Saturday, 16 July 2016
Body image. Rant
I was very mad today... someone said to my mother that I could do with losing some weight.... And my mother being my mother and being outraged too told me. So here are my angry thoughts on the matter.
Russian girls worship the beauty. Any beauty. Sometimes at any costs. I never was skinny, I always had curves, not lumps and bumps but very prominent hips and occasional belly. This is the way I am. And it is hard just to be able to accept it. And I am lucky to be with amazing man who doesn't care what shape I am and if I giggle and wiggle.
In my culture it is common for relatives to lay a hand with new addition to the family. Like my step dad's friends recently became grandparents and are at their daughter's almost every day. Well you know so she can have a shower and such I was told. I make do, for me to have shower alone with no one touching my belly button or shoving me around the bath tub is a rare treat... That said I truly miss the physical exertion of the good workout.
Don't get me wrong I wouldn't have it any other way. But I like my alone time, I can just chill and occasionally sit down and not do everything else. Not jump around the tv or curl up on the yoga mat, I just want quiet time. Motherhood is hard.
I don't do diets, however I love veg and my healthy meals, but I also love puff pastry, cheese and wine. And not necessary in that order.
Yes, I have a post baby tummy (not to use the mum tum, I am proud of the fact that I have made a human, and I will not use this insult on mumming!) but I can still run really well. Hell, my legs and my whole body got so much stronger that I have finally beat that Nemesis of mine. I did 10K in less than an hour.
The body confidence is hard. On everyone. No matter what shape. At this moment in time and in life I am size 10 sometime I opt for 12 because it is lose... it is hard to have your bits showing when you haven't had them... I know I am not at my best. But still I made a human and I showed that 10K who's the mummy!
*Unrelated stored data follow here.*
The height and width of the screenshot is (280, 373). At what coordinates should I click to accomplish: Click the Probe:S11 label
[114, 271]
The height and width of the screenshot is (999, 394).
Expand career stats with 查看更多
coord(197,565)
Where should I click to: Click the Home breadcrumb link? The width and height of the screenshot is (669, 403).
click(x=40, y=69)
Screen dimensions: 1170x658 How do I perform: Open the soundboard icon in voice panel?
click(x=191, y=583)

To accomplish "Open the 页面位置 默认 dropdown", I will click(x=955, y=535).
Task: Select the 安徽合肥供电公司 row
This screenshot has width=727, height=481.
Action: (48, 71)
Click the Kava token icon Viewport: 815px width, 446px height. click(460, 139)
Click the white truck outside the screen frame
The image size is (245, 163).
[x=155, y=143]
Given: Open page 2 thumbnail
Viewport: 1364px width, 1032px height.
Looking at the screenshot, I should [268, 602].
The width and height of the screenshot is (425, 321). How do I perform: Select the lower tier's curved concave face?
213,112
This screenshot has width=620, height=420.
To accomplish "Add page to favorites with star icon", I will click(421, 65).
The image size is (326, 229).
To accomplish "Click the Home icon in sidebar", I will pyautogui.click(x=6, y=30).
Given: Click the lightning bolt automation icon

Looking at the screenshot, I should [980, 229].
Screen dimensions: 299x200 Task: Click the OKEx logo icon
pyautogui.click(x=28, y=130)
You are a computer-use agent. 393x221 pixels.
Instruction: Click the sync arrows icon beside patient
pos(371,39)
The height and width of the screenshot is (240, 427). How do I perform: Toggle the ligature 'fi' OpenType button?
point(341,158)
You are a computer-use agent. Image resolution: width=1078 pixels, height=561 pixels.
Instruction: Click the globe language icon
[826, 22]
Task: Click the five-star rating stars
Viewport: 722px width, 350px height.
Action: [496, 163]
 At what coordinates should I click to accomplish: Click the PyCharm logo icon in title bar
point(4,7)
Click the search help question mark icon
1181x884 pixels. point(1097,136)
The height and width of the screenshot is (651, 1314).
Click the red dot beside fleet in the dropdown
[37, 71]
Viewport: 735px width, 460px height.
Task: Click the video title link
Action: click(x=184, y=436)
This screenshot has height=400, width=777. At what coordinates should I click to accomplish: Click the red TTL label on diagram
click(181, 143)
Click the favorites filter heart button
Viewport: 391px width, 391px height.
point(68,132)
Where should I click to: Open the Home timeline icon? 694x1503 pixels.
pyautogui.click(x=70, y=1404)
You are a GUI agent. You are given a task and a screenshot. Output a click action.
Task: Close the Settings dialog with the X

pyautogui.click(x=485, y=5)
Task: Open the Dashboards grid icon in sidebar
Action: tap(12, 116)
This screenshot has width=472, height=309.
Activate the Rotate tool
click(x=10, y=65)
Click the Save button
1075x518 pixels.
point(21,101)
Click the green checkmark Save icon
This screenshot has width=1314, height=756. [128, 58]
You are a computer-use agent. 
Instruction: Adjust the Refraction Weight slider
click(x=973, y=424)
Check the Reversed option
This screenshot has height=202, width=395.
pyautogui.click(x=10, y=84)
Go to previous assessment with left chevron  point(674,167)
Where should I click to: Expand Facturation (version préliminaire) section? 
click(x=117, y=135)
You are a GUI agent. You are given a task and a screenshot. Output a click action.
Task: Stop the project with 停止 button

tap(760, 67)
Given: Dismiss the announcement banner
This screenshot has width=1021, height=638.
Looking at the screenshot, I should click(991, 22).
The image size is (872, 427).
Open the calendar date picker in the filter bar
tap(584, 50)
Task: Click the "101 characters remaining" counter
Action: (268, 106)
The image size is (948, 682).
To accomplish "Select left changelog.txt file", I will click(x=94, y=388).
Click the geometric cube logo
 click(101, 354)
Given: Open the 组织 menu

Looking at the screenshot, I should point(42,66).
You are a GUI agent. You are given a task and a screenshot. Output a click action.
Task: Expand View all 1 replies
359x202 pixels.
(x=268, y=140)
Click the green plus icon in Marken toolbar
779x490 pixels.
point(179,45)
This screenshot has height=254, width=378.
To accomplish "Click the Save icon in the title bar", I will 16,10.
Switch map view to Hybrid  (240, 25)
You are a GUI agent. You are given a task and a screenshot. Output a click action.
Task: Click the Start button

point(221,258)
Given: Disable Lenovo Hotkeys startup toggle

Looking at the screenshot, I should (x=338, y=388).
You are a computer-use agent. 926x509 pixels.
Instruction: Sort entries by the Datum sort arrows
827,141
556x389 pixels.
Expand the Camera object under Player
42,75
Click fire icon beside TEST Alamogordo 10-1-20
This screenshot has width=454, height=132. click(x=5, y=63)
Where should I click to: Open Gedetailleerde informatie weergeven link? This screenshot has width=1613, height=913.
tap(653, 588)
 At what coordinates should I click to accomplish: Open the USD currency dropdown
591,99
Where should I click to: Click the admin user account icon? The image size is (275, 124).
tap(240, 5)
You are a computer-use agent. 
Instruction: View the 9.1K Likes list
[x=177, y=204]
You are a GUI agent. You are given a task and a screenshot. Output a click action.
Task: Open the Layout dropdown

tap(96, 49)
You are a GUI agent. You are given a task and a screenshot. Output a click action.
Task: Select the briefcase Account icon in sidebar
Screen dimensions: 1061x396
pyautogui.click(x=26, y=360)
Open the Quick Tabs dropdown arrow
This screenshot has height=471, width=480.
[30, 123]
I can't wear dresses in hot weather because my thighs rub.. I opt for shorts. Longer shorts. That are hard to find on highstreet. But I love my super strong legs for pushing me harder... when I sprint, that happens really rarely, I fly. My feet go so fast that barely touch the ground and it is an amazing feeling...
I know the person who said that was just inflicting pain and dealing with their own insecurities.. but dude, I can so outrun you.
I don't want to be skinny, I want to be strong!